Efficacy and safety of suvorexant for the treatment of primary insomnia among Chinese: A 6-month randomized double-blind controlled study

ABSTRACT

Background: Insomnia often responds to the orexin receptor antagonist suvorexant. This study aimed to evaluate the efficacy and adverse events of suvorexant for Chinese patients with primary insomnia over 6 months. Methods: A total of 120 patients with primary insomnia were assigned randomly to two groups that received placebo or suvorexant (40 mg) for 6 months. The primary outcomes were the total sleep time (sTST), time to sleep onset (sTSO), and sleep quality (sQUAL). The secondary outcomes were the Insomnia Severity Index (ISI) score and adverse events.

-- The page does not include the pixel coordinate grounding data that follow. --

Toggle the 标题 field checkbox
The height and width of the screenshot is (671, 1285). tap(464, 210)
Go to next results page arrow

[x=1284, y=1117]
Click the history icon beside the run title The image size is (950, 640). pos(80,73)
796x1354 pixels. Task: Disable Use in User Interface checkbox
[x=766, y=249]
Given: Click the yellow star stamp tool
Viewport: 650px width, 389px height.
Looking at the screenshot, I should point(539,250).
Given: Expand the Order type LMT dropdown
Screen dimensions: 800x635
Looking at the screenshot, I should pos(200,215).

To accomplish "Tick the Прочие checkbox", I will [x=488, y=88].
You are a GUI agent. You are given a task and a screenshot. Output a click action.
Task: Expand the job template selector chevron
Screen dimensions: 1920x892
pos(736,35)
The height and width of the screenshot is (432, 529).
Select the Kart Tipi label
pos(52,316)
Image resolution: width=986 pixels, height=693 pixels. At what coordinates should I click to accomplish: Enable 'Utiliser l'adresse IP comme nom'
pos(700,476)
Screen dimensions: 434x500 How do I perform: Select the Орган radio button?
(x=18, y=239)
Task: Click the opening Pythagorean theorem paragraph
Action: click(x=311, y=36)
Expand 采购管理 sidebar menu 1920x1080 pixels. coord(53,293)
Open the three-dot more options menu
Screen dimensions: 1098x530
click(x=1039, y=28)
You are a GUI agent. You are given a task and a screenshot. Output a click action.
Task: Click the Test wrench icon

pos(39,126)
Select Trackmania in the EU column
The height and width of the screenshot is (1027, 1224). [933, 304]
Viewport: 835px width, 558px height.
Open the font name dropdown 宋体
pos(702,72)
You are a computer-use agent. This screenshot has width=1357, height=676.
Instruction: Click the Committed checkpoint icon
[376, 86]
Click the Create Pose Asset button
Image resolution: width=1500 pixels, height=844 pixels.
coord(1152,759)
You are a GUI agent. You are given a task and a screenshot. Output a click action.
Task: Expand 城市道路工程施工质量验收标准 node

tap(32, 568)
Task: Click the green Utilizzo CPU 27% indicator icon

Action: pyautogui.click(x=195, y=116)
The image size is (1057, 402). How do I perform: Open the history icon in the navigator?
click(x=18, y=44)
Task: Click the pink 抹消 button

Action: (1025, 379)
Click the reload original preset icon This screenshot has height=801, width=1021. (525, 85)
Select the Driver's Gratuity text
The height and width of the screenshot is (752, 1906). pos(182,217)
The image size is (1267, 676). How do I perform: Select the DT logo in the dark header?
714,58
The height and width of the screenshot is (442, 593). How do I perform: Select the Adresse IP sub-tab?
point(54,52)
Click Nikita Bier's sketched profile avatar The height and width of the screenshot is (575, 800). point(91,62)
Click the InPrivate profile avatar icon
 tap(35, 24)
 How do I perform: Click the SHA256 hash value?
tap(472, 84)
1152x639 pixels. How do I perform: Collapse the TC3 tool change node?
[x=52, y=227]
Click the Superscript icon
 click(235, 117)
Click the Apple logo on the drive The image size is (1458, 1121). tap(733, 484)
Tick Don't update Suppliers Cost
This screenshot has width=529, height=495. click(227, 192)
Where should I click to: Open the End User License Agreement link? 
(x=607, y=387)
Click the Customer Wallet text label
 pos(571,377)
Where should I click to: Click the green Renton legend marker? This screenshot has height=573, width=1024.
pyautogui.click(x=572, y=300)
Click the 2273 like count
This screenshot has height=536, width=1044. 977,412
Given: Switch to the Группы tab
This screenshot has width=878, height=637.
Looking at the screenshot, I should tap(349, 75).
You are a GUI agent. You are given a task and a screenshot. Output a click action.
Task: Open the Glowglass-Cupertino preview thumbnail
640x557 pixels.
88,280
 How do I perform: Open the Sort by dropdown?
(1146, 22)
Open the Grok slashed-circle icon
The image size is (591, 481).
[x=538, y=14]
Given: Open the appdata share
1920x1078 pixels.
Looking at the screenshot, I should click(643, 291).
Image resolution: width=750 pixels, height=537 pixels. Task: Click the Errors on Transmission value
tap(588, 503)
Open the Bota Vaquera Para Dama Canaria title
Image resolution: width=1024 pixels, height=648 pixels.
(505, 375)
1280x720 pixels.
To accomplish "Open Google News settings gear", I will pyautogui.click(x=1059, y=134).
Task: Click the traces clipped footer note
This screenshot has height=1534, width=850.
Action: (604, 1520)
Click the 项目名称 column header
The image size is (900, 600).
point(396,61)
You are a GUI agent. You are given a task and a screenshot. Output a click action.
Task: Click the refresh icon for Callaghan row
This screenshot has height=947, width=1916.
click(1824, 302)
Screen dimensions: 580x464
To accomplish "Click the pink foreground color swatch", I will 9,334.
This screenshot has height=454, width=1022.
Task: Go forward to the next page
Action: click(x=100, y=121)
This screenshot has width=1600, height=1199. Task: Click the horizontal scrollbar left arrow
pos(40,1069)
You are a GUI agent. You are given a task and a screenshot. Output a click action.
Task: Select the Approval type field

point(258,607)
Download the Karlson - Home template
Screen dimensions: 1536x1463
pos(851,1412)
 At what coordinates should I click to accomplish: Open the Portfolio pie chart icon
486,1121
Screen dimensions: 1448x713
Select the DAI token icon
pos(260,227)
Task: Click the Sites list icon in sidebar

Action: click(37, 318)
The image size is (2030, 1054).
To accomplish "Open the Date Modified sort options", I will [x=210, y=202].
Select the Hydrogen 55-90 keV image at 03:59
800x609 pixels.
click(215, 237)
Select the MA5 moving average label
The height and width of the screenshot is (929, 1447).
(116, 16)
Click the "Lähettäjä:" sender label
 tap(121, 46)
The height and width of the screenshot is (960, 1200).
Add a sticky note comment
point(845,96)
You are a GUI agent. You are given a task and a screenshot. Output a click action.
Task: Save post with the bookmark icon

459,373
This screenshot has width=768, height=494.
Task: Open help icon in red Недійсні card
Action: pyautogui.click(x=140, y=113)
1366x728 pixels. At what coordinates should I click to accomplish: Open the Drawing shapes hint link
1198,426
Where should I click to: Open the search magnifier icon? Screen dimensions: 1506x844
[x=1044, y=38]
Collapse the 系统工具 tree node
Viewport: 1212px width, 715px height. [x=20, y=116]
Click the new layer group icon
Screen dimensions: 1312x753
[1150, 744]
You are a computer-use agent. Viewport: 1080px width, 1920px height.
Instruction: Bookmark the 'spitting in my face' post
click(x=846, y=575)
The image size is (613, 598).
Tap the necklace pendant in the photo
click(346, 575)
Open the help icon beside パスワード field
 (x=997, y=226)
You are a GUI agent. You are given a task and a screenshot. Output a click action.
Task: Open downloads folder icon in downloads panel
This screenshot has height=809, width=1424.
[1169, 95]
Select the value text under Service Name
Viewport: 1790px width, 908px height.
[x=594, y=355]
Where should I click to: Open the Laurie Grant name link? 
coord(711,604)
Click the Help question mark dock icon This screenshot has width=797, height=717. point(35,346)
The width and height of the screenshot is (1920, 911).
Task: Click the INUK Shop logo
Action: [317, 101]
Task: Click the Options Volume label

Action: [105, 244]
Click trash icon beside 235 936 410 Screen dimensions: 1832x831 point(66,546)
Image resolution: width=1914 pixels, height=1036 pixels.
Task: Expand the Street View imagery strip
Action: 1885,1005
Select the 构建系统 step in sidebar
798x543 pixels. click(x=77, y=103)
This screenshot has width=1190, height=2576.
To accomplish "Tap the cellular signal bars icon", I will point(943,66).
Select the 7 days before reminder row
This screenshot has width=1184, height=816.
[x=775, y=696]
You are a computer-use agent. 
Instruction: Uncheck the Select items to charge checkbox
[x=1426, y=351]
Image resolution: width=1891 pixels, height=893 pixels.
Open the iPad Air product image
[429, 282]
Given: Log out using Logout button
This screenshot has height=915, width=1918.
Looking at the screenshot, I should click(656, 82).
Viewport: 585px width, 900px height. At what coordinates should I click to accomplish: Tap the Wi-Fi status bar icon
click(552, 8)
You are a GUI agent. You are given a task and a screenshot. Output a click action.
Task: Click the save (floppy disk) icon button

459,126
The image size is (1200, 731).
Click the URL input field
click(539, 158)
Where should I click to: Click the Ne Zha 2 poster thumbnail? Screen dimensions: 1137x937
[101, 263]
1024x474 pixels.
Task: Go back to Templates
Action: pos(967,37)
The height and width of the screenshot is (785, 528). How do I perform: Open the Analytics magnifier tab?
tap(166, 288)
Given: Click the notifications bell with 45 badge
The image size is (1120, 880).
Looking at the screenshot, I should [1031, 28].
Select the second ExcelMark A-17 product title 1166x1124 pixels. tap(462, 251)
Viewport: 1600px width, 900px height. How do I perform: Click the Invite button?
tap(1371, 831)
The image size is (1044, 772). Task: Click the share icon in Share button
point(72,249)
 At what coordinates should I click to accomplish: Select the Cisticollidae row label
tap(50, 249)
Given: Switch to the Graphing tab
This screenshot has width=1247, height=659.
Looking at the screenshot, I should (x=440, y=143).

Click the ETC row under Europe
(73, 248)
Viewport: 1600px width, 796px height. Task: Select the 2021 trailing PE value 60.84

Results: A total of 111 patients completed the study and all of them were included in the final analysis. Suvorexant showed greater efficacy than the placebo in enhancing sTST, sTSO, sQUAL and ISI score at months 1 and 6. Serious adverse events were documented in 2 patients (3.3%) in the suvorexant group and 1 patients (1.7%) in the placebo group. The most common adverse event was somnolence, which occurred in 7 patients (11.7%) in the suvorexant group and 2 patients (3.3%) in the placebo group. No death related to suvorexant treatment was recorded. Conclusions: Suvorexant was efficacious and well-tolerated in a group of Chinese patients with primary insomnia over 6 months.